What works for you? Have you learned to create energy for yourself?

12 Responses to “Manage your energy”

  1. I would add connecting and talking with peers, colleagues, or friends that you know to be positive, energetic, and stimulating. Spending 20 minutes talking to one of the those people usually gives me a boost of energy, optimism, and enthusiasm. There are so many great folks to draw upon, it makes sense to use that resource.

    Great post Meg!

  2. A to-do list a mile long drains my energy and in addition to your list and Steve’s comment above – completing a task, no matter how small, to release even just a little bit of pressure helps get my momentum back. Another energy producer for me these days – exercise. Nice post. You most definitely are not alone!

  3. JV said

    With your long experience, you have analyzed and been able to present this phenomenon in a very precise manner. I think anyone involved in a lot of mental activity experiences this kind of swing in energy levels.
    There are those days when, as a programmer, i’m just in the ‘zone’ where any problem is trivial and then, there are days when i just can’t help procrastinating on even the most trivial tasks and then question my own abilities!

    Good sleep is definitely helpful (just another half hour can also do wonders). And yes, solving newer and more complex problems – just tell me it’s been done before and somehow, a switch seems to flip in my brain (huh, so what’s new – this is a solved problem)

    I think with experience, will power and practice, one can channelize these energy levels and your excellent post is a great start…

  4. Meg Bear said

    @Steve good one, talking with the *right* people is a huge boost for me too.
    @Lisa, I knew someone would say exercise, for me it’s actually a neutral to energy. If I don’t get exercise that is negative but frankly I still find it a chore. Of course, yoga is different for me, I’m guessing that’s the mental part.
    @JV – I think the idea of solving a new problem is all about finding our “zone”, feeling good about ourselves.

  5. Vivian Wong said

    Great post Meg!

    I tend to “create energy” for myself by identifying and doing purposeful work; I maintain my energy level by adopting an attitude that every experience has its silver lining (meditation helps); and like Steve and Lisa, I get my energy boost from interacting with smart and positive people (luckily for me, I have plenty of colleagues and friends who can boost my energy level anytime of the day!)

    Cheers!

  6. Ravi Banda said

    Great post Meg and I also go through a phase of energy ups and downs –

    There are few things that can quickly move me from a low to high energy – (this sounds like an electron jumping up the orbital levels)
    1) Troubleshoot issues
    2) Brainstorming ideas
    3) Sharing knowledge

    And actually once I get to this high energy state, I also squeeze in some not so interesting work and get past them.

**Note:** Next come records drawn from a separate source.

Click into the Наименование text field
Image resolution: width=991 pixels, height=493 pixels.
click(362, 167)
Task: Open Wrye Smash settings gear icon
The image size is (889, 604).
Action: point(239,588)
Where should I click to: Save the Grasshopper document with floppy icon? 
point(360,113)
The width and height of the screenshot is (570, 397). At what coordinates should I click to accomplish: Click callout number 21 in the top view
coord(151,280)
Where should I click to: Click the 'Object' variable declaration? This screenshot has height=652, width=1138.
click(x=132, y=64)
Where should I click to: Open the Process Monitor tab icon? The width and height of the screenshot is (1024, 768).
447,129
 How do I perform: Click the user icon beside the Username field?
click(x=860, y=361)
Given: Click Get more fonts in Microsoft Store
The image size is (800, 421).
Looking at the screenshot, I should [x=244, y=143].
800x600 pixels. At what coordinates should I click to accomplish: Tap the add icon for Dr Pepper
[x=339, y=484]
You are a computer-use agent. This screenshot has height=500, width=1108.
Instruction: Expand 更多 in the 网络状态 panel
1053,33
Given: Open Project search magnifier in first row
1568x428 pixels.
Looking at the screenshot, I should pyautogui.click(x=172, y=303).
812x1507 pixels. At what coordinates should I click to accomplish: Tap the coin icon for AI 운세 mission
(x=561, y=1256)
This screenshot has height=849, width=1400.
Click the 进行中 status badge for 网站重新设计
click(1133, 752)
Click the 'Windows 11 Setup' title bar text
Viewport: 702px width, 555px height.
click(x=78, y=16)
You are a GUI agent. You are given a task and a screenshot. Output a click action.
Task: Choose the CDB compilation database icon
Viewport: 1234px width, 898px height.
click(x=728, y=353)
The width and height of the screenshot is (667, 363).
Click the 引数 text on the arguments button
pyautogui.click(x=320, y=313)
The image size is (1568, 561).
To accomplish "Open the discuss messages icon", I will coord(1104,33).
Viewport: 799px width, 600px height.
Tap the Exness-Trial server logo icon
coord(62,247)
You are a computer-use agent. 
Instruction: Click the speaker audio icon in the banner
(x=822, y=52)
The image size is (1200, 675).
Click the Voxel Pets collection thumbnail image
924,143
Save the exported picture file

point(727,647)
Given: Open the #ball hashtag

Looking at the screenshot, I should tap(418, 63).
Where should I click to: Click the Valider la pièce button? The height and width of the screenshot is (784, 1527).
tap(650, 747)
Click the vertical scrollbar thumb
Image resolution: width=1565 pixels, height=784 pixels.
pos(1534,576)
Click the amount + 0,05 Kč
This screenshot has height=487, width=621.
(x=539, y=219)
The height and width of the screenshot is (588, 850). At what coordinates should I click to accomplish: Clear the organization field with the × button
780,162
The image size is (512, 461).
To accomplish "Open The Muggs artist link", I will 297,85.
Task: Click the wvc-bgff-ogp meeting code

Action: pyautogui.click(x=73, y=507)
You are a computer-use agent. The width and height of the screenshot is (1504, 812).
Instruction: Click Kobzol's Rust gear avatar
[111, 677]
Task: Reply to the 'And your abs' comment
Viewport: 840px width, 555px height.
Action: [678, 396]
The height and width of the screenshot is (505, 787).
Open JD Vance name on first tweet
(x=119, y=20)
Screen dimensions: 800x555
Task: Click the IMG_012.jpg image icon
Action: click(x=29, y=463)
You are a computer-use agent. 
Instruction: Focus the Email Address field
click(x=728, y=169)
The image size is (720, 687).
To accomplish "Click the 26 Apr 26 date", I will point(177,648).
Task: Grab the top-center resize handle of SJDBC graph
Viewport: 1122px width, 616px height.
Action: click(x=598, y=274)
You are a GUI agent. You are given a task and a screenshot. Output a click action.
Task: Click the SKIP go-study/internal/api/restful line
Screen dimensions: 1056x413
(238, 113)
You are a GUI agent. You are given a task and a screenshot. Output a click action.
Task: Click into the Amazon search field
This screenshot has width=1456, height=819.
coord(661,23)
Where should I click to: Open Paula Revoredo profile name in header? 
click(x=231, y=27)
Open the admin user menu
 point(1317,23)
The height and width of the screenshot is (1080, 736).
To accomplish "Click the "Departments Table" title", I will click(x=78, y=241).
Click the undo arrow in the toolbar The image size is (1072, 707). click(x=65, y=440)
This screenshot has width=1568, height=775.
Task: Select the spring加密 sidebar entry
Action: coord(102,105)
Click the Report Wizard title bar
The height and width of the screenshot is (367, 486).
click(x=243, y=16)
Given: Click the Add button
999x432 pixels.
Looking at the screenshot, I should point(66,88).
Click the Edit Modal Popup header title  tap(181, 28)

  7. Louise Barnfield said

    Thanks for this, Meg!
    Oh boy, can I identify with all you’ve said – nice to know it’s not just me!🙂
    I’m with Ravi! Brainstorming and sharing knowledge with colleagues definitely gets me energized. The power of a well-functioning and synergistic team is a wonderful thing!🙂

  8. Meg,
    Great post. Sometimes I get energy by spending a couple hours knocking some “tedious tasks” off the to-do list. I agree with Lisa Rosendahl that those lists are counter-productive to energy. So, by getting rid of the list I feel like I’m ready to tackle something big.

    For me, getting outside in the sun also perks me up. Especially if a good friend/colleague is with me so we can laugh about something.